● WHAT TO DO
Continue the news report on Biden's visit to the Korean Demilitarized Zone, picking up right after its final sentence.

● PROVIDED TEXT
*** Block opens ***
OBSERVATION POST OUELLETTE, South Korea (AP) — U. S. Vice President Joe Biden stepped foot into the no-man's land between North and South Korea on Saturday, peering out at the furtive nation hours after it released an American tourist the regime had detained for more than a month.
Surrounded on three sides by North Korea, Biden and his granddaughter, Finnegan, looked through binoculars at the enemy soil less than 100 feet away. On the other side of the demarcation line, North Korean troops could be seen staring back.
"Welcome to the edge of freedom," said Lt. Col. Daniel Edwan of the U. N. Command Security Battalion.
"Good to be back," said Biden, who visited the Demilitarized Zone years earlier as a senator.
Biden's visit to this heavily fortified buffer between two arch enemies had long been planned — a capstone to the vice president's weeklong, three county tour of Asia. But Biden and his aides could not have anticipated the added significance imbued by the surprise announcement from Pyongyang just hours earlier.
*** Block closes ***
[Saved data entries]
*** Block opens ***
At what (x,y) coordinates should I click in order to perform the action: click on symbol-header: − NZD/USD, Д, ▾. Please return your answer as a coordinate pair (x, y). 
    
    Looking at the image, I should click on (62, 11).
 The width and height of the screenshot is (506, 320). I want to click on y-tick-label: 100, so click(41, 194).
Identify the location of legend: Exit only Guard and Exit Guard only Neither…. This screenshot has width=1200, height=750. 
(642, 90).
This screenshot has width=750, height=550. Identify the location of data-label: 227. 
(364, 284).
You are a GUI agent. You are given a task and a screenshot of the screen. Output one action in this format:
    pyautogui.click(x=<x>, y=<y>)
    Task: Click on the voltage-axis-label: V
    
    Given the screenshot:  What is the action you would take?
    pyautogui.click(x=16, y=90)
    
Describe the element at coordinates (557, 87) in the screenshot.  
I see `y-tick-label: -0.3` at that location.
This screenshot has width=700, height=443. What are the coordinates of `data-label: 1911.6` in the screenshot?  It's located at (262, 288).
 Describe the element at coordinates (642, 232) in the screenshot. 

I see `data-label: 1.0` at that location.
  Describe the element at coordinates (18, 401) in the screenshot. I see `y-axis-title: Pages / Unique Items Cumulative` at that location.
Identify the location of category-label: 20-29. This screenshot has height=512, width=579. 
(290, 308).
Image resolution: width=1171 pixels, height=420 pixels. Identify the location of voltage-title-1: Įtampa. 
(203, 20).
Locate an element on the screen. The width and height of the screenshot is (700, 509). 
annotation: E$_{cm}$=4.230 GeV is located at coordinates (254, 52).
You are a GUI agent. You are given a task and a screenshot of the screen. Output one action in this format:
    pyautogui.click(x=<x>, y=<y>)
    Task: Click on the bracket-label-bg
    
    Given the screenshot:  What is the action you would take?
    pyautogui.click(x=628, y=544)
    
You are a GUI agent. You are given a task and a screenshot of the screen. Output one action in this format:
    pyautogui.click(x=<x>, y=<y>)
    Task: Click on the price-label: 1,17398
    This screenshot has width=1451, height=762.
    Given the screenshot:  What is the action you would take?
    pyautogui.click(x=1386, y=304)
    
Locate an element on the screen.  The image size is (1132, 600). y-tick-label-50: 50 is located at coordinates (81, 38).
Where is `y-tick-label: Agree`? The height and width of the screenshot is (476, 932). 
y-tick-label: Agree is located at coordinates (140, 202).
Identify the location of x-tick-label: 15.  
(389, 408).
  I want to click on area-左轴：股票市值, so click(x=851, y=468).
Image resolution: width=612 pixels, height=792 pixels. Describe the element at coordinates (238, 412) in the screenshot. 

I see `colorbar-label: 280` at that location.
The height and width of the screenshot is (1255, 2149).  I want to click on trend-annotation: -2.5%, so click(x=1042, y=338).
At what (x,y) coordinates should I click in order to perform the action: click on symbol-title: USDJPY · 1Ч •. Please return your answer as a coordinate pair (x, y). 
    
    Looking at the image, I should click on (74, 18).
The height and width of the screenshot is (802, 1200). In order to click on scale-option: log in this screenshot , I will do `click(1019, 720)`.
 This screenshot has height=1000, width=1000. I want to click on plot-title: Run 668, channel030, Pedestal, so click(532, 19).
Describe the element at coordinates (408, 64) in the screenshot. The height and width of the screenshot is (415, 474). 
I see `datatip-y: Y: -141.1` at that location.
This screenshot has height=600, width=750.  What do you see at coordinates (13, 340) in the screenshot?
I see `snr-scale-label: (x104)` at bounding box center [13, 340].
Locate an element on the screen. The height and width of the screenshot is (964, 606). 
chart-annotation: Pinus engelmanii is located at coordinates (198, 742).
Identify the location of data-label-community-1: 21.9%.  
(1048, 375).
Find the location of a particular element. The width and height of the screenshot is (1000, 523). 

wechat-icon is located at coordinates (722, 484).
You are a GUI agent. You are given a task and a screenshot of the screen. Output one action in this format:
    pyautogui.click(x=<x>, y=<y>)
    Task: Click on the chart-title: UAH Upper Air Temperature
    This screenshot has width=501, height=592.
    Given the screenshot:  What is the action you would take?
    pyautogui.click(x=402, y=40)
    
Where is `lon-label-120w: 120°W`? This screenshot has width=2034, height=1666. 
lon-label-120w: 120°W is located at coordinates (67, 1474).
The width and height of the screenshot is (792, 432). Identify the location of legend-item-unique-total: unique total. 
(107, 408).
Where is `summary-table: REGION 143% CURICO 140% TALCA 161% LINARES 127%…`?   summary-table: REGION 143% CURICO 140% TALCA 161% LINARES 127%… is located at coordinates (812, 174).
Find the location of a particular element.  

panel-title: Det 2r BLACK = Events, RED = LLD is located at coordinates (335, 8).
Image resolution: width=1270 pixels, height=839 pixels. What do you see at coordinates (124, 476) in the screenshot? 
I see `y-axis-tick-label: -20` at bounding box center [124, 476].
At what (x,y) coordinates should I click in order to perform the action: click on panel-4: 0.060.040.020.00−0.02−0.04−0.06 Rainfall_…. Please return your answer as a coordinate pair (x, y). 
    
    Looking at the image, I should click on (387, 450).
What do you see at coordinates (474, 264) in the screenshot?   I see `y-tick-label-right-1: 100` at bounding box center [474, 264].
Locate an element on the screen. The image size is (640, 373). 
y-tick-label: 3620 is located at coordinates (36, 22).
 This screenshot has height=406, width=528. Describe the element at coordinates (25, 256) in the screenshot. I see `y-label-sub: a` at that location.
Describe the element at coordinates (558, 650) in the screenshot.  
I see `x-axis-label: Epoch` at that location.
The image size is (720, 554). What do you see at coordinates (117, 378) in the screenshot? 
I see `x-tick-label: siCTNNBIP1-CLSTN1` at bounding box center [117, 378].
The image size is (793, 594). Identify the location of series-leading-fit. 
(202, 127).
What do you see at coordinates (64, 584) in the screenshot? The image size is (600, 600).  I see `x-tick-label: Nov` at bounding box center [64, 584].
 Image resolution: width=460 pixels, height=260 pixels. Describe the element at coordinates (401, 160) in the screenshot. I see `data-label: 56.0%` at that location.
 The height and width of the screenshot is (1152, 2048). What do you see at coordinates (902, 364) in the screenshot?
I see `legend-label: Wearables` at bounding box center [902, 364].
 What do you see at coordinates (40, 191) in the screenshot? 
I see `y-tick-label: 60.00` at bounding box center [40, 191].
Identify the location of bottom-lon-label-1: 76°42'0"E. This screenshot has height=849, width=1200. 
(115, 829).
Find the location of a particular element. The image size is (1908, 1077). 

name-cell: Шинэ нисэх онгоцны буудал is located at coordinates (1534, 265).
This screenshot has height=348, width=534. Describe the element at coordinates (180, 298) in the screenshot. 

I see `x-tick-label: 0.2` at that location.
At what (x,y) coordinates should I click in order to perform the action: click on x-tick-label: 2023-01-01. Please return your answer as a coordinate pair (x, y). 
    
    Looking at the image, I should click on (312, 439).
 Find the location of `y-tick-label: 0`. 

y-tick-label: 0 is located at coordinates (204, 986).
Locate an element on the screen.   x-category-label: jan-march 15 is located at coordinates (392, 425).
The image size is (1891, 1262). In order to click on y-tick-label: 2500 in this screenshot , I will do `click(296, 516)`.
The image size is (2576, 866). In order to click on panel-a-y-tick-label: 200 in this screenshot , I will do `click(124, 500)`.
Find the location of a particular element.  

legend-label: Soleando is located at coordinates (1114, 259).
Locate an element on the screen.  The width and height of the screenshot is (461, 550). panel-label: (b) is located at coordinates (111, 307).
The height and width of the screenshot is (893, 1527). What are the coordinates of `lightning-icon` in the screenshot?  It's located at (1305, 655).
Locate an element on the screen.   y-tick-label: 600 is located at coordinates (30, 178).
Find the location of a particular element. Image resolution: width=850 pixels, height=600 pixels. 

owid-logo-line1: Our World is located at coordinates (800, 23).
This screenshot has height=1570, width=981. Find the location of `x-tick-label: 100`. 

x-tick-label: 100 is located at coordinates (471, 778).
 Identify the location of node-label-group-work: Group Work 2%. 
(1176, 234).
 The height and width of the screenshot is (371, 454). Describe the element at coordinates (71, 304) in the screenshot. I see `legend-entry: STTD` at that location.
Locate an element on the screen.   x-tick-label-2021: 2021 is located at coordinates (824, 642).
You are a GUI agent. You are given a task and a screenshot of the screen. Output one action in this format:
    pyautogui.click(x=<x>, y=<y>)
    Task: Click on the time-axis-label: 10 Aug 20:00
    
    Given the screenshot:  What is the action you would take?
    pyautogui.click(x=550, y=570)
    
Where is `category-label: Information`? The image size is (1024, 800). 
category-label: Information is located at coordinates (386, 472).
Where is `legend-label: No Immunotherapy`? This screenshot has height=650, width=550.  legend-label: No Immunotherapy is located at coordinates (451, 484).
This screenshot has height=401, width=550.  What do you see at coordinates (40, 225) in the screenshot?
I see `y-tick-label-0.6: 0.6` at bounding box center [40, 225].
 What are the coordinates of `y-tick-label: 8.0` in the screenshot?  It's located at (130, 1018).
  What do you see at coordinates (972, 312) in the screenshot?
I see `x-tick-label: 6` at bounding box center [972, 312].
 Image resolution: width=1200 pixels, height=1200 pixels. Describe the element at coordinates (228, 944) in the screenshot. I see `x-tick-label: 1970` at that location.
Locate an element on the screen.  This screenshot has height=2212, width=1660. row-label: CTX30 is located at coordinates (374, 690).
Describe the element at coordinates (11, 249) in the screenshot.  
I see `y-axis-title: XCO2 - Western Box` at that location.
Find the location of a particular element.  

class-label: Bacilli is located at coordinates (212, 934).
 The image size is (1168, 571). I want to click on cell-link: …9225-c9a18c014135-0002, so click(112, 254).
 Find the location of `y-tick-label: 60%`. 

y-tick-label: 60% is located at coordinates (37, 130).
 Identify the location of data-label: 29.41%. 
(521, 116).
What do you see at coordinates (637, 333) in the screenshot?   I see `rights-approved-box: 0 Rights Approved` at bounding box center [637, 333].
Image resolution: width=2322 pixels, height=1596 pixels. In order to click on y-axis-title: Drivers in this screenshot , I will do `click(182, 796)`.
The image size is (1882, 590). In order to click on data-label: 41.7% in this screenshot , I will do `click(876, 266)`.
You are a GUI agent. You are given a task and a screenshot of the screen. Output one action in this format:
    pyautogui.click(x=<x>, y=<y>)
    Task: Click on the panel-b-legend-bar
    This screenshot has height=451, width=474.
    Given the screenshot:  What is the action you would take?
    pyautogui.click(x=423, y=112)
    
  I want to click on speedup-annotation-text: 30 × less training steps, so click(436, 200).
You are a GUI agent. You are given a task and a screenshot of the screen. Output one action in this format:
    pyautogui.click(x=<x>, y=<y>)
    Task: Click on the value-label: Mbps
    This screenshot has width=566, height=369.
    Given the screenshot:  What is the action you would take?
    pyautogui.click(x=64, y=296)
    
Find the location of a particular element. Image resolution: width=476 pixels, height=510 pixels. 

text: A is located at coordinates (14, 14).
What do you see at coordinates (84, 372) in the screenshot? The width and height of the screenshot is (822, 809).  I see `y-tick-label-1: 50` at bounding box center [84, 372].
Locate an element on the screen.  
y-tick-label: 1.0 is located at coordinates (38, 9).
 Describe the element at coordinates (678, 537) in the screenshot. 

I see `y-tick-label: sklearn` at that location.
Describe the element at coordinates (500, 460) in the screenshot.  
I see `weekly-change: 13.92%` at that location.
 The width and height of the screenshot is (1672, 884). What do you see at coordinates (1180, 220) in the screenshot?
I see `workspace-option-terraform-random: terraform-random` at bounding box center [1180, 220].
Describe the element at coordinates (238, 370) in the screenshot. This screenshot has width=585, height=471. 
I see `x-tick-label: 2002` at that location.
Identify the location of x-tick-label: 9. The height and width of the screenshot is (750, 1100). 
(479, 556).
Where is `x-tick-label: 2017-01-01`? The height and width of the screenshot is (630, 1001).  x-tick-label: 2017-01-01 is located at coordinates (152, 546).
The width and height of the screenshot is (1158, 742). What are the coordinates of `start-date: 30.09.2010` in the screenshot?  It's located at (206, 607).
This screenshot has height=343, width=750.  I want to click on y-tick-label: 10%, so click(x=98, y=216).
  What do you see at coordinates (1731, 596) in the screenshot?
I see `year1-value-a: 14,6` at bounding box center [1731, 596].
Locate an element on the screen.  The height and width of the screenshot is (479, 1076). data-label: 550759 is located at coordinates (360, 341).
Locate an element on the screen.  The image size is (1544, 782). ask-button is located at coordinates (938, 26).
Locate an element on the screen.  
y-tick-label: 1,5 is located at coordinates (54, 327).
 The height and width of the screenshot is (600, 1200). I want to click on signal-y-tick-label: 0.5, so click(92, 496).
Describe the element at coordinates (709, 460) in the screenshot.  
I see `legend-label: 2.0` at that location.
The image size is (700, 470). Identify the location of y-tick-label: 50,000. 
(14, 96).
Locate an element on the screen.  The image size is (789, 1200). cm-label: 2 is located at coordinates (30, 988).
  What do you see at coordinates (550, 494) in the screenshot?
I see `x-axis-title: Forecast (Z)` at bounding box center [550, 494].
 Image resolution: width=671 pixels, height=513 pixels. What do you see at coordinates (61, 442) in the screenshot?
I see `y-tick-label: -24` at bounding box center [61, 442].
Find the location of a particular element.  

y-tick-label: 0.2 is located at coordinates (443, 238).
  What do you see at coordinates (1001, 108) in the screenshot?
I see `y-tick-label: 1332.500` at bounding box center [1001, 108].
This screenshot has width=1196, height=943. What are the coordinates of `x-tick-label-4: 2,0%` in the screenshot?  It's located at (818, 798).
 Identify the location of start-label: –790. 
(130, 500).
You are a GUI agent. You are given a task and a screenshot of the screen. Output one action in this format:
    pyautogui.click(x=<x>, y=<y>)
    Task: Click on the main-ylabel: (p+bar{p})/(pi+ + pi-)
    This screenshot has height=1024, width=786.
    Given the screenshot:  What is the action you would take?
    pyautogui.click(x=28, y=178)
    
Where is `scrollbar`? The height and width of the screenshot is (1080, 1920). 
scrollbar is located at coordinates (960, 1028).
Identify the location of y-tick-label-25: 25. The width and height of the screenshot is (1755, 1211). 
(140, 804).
*** Block closes ***
● ANSWER
As Biden was heading to a memorial honoring troops killed in the 1950s war between the North and South, North Korea's government announced that Merrill Newman, an 85-year-old tourist and U. S. veteran, had been allowed to leave the country that had been holding him incommunicado since late October.
"The DPRK today released someone they never should have had in the first place," Biden said, referring to the Democratic People's Republic of Korea, the country's official name. "At least there's one bright piece of sunshine that he will be released and return to his family."
Biden said he didn't know why the North had freed Newman and said he had "played no direct role" in securing the man's freedom. Pyongyang's state-run news agency said North Korea released Newman because he had apologized for his alleged crimes during the Korean War and because of his age and medical condition.
Still, it was difficult to imagine the timing was coincidental, coming just as the vice president was headed to the DMZ for a visit that was likely to cast attention on Newman's detention and on global concerns about North Korea's nuclear weapons program.
"The release is vintage North Korea," said Ralph Cossa, president of the Pacific Forum CSIS think tank in Hawaii. "They always try to capture the attention away from something that might make the Republic of Korea look good and get the spotlight on them instead."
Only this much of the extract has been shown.